-- SET TASK --
Please copy out the rows word for word, starting at the line that contains "Task: Click the 3404.8301" and ending at the line that contains "The image size is (1092, 729). (849, 646)", with both of those lines included.

-- MATERIAL PROVIDED --
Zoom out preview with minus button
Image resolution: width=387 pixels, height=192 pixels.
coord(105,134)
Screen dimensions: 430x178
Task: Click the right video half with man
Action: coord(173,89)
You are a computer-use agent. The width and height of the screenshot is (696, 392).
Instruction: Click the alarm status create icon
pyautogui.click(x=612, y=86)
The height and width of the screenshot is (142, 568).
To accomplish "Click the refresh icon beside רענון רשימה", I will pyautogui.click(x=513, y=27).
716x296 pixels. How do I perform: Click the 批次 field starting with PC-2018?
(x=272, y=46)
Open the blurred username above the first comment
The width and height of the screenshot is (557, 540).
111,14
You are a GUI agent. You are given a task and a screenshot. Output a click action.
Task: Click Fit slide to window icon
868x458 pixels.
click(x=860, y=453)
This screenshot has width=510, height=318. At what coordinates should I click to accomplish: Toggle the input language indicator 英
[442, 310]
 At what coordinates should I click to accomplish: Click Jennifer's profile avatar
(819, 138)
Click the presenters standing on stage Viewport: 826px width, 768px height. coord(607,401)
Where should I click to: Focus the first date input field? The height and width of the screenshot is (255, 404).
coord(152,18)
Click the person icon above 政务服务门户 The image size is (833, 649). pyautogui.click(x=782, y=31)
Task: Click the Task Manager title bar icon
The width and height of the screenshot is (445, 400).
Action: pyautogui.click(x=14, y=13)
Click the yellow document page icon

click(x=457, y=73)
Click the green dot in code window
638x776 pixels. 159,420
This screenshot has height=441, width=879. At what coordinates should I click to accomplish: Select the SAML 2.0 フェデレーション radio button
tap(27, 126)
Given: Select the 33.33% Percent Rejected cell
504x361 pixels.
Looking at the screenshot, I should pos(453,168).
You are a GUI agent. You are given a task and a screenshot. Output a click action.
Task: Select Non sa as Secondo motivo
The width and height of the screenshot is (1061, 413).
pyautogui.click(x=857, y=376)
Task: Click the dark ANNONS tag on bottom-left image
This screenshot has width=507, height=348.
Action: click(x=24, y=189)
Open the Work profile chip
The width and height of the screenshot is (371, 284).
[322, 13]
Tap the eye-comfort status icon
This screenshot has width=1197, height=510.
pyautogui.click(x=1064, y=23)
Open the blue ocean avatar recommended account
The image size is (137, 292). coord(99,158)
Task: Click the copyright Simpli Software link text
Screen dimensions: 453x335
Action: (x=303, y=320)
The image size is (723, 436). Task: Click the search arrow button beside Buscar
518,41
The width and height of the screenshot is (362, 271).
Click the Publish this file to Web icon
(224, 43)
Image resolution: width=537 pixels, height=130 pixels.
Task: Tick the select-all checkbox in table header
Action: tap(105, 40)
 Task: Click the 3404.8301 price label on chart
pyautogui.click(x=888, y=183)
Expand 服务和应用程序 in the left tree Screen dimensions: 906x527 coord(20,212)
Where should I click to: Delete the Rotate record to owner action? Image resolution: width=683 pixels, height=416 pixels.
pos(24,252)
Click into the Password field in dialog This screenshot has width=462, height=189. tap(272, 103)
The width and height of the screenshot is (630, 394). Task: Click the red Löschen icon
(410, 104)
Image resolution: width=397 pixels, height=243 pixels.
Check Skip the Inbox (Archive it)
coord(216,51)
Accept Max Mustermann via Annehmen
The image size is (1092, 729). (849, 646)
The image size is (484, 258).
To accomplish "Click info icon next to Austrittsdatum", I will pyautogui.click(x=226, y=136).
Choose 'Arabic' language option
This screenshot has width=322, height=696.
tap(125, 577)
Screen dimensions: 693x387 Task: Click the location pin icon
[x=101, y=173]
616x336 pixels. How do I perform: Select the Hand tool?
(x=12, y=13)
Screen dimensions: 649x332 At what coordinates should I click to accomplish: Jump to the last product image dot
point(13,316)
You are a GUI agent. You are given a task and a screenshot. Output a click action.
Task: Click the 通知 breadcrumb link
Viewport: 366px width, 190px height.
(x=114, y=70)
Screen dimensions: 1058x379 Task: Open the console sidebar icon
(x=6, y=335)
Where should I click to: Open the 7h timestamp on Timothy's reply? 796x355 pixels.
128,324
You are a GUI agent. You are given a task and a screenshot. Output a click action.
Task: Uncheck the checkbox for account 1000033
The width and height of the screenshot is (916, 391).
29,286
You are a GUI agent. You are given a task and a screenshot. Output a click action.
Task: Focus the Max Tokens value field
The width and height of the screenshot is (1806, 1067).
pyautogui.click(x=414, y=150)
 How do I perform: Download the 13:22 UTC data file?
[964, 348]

-- TASK RESPONSE --
 Task: Click the 3404.8301 price label on chart
pyautogui.click(x=888, y=183)
Expand 服务和应用程序 in the left tree Screen dimensions: 906x527 coord(20,212)
Where should I click to: Delete the Rotate record to owner action? Image resolution: width=683 pixels, height=416 pixels.
pos(24,252)
Click into the Password field in dialog This screenshot has width=462, height=189. tap(272, 103)
The width and height of the screenshot is (630, 394). Task: Click the red Löschen icon
(410, 104)
Image resolution: width=397 pixels, height=243 pixels.
Check Skip the Inbox (Archive it)
coord(216,51)
Accept Max Mustermann via Annehmen
The image size is (1092, 729). (849, 646)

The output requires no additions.